FORM 8-K

 

SECURITIES AND EXCHANGE COMMISSION

Washington, D.C. 20549

 

CURRENT REPORT
Pursuant to Section 13 or 15(d) of
The Securities Exchange Act of 1934

 

Date of Report (Date of earliest event reported): December 8, 2006

 

TELEPHONE AND DATA SYSTEMS, INC.

(Exact name of registrant as specified in its charter)

Delaware

001-14157

36-2669023

(State or other jurisdiction of incorporation)

(Commission File Number)

(IRS Employer Identification No.)

 

 

 

30 North LaSalle Street, Suite 4000, Chicago, Illinois

60602

(Address of principal executive offices)

(Zip Code)

 

Registrant’s telephone number, including area code: (312) 630-1900

 

Not Applicable

(Former name or former address, if changed since last report)

 

Check the appropriate box below if the Form 8-K filing is intended to simultaneously satisfy the filing obligation of the registrant under any of the following provisions (see General Instruction A.2. below):

o            Written communications pursuant to Rule 425 under the Securities Act (17 CFR 230.425)

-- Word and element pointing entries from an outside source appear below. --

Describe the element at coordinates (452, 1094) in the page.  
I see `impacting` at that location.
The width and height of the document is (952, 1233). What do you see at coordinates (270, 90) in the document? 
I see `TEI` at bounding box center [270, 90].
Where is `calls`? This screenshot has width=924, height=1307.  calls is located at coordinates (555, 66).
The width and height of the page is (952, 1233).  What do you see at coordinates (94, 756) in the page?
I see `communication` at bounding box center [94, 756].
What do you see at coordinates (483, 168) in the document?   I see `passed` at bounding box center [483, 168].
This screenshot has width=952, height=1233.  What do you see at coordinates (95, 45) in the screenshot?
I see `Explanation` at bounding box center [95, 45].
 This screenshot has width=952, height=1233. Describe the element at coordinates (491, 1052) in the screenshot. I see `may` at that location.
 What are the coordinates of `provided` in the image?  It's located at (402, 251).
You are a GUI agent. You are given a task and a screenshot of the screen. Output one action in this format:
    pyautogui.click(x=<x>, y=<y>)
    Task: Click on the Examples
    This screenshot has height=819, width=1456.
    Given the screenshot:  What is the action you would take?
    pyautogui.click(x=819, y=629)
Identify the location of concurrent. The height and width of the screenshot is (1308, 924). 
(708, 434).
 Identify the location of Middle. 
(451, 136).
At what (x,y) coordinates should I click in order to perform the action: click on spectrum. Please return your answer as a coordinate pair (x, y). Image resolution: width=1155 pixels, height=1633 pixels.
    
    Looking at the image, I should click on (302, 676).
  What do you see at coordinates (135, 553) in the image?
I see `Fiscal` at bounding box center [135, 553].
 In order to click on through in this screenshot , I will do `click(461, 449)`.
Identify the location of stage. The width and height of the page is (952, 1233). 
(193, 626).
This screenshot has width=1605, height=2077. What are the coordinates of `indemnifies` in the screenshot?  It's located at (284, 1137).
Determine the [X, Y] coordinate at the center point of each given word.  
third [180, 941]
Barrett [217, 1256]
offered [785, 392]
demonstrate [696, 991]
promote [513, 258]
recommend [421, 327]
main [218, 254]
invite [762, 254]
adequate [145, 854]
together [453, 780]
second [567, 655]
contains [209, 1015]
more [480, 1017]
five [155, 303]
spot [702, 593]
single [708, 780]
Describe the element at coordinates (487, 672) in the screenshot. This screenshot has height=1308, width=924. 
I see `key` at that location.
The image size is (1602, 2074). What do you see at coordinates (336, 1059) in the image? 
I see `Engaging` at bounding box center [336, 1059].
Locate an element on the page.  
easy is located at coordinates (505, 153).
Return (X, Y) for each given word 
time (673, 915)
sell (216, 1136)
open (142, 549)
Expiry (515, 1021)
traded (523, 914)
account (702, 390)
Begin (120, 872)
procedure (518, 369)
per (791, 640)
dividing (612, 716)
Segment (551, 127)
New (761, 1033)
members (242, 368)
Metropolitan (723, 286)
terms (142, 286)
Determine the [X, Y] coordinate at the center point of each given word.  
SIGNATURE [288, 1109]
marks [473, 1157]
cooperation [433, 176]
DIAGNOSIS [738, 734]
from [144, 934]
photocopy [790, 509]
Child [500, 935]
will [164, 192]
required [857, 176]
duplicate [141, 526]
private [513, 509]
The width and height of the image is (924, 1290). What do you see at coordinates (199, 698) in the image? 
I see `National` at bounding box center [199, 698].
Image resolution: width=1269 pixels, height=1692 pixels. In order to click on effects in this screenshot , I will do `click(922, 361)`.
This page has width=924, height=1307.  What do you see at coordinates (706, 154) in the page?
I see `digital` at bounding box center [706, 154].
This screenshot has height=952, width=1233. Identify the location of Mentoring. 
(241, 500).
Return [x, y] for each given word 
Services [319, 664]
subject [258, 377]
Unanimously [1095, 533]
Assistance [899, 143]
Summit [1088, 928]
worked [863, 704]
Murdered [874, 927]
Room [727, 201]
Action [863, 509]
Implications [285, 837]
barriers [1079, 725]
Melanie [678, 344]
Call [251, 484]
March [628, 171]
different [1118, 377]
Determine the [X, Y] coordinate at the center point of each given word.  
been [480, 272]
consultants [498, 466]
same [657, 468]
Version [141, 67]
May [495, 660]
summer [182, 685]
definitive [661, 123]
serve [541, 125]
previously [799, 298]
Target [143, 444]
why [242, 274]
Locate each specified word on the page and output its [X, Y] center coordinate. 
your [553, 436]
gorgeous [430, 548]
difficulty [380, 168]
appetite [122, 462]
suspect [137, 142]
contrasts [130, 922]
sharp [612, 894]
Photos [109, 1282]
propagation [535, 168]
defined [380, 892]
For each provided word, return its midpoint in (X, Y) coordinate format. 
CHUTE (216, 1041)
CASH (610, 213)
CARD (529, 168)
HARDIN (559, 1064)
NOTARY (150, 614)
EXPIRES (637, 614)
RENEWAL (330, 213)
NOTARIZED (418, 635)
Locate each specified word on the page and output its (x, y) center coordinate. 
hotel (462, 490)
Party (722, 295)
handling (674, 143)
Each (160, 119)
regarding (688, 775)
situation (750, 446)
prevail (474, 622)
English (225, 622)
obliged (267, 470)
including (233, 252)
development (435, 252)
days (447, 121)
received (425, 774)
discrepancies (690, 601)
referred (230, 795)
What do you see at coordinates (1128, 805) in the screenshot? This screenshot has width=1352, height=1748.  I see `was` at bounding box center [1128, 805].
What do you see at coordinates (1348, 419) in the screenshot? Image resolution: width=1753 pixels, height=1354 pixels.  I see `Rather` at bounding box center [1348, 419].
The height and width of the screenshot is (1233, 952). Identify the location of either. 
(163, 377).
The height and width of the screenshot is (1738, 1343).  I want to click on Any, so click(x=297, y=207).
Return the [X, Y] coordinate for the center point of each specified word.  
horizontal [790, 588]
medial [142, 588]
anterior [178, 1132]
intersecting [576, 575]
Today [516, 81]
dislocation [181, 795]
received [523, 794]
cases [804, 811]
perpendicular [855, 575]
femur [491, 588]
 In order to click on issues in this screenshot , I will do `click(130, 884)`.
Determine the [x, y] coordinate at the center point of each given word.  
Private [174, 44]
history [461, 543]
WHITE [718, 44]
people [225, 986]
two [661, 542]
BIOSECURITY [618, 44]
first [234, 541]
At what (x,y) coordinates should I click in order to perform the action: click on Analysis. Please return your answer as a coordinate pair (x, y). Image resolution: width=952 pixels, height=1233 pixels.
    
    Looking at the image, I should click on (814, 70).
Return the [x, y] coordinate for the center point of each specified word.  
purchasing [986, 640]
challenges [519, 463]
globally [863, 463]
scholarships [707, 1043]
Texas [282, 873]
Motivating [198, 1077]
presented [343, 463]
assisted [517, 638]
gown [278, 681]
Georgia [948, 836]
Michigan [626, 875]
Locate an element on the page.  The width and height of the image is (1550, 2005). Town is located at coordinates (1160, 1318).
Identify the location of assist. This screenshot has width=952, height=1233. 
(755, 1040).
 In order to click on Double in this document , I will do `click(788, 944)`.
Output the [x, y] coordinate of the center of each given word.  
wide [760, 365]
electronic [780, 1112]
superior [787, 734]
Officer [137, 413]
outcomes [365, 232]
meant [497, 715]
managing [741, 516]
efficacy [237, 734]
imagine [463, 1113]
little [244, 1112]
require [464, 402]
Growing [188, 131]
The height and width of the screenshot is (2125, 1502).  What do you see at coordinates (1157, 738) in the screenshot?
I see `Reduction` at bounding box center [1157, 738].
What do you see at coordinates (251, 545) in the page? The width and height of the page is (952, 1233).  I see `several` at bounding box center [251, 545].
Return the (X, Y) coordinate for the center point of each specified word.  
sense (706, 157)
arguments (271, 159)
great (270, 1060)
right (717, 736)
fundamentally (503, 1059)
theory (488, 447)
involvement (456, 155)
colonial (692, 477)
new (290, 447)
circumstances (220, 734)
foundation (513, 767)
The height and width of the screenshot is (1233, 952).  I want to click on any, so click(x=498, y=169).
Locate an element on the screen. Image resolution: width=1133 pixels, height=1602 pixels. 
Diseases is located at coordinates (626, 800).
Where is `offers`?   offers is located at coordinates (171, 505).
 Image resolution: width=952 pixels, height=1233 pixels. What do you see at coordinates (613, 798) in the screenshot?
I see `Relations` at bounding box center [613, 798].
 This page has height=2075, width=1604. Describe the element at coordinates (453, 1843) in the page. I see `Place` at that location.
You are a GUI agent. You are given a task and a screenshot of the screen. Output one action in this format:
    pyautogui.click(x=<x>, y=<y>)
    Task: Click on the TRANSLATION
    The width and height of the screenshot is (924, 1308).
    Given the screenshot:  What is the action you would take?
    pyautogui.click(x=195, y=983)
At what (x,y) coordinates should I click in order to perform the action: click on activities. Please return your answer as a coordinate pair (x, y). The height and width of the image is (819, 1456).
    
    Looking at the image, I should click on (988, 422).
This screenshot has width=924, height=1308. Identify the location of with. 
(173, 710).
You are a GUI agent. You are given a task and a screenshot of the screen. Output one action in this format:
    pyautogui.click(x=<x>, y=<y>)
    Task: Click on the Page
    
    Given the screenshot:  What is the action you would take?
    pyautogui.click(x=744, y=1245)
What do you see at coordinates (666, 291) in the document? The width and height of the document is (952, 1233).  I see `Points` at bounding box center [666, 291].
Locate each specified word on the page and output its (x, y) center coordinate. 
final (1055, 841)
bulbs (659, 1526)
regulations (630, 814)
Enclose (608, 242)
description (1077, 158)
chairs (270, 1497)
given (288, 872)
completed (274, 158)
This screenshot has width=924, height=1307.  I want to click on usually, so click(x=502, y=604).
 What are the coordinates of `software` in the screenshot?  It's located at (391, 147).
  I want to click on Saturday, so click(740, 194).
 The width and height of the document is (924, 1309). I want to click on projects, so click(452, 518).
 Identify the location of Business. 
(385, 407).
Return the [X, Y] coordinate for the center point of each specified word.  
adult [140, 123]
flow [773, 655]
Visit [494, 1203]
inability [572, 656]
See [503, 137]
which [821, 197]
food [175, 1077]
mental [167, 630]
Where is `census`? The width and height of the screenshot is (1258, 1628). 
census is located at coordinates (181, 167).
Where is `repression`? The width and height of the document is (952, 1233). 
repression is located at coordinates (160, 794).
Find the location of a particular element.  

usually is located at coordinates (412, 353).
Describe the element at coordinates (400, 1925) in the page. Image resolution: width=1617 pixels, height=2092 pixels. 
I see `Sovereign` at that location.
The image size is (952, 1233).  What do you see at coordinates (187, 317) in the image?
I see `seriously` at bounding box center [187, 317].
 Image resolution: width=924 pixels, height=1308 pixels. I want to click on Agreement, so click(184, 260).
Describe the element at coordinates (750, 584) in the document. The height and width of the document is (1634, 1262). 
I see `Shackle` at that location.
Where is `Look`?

o            Soliciting material pursuant to Rule 14a-12 under the Exchange Act (17 CFR 240.14a-12)

o            Pre-commencement communications pursuant to Rule 14d-2(b) under the Exchange Act (17 CFR 240.14d-2(b))

o            Pre-commencement communications pursuant to Rule 13e-4(c) under the Exchange Act (17 CFR 240.13e-4(c))

 

 




Item 3.01. Notice of Delisting or Failure to Satisfy a Continued Listing Rule or Standard; Transfer of Listing.

On December 8, 2006, The American Stock Exchange (“AMEX”) granted Telephone and Data Systems, Inc. (“TDS”) an extension to regain compliance with the AMEX listing standards until January 22, 2007.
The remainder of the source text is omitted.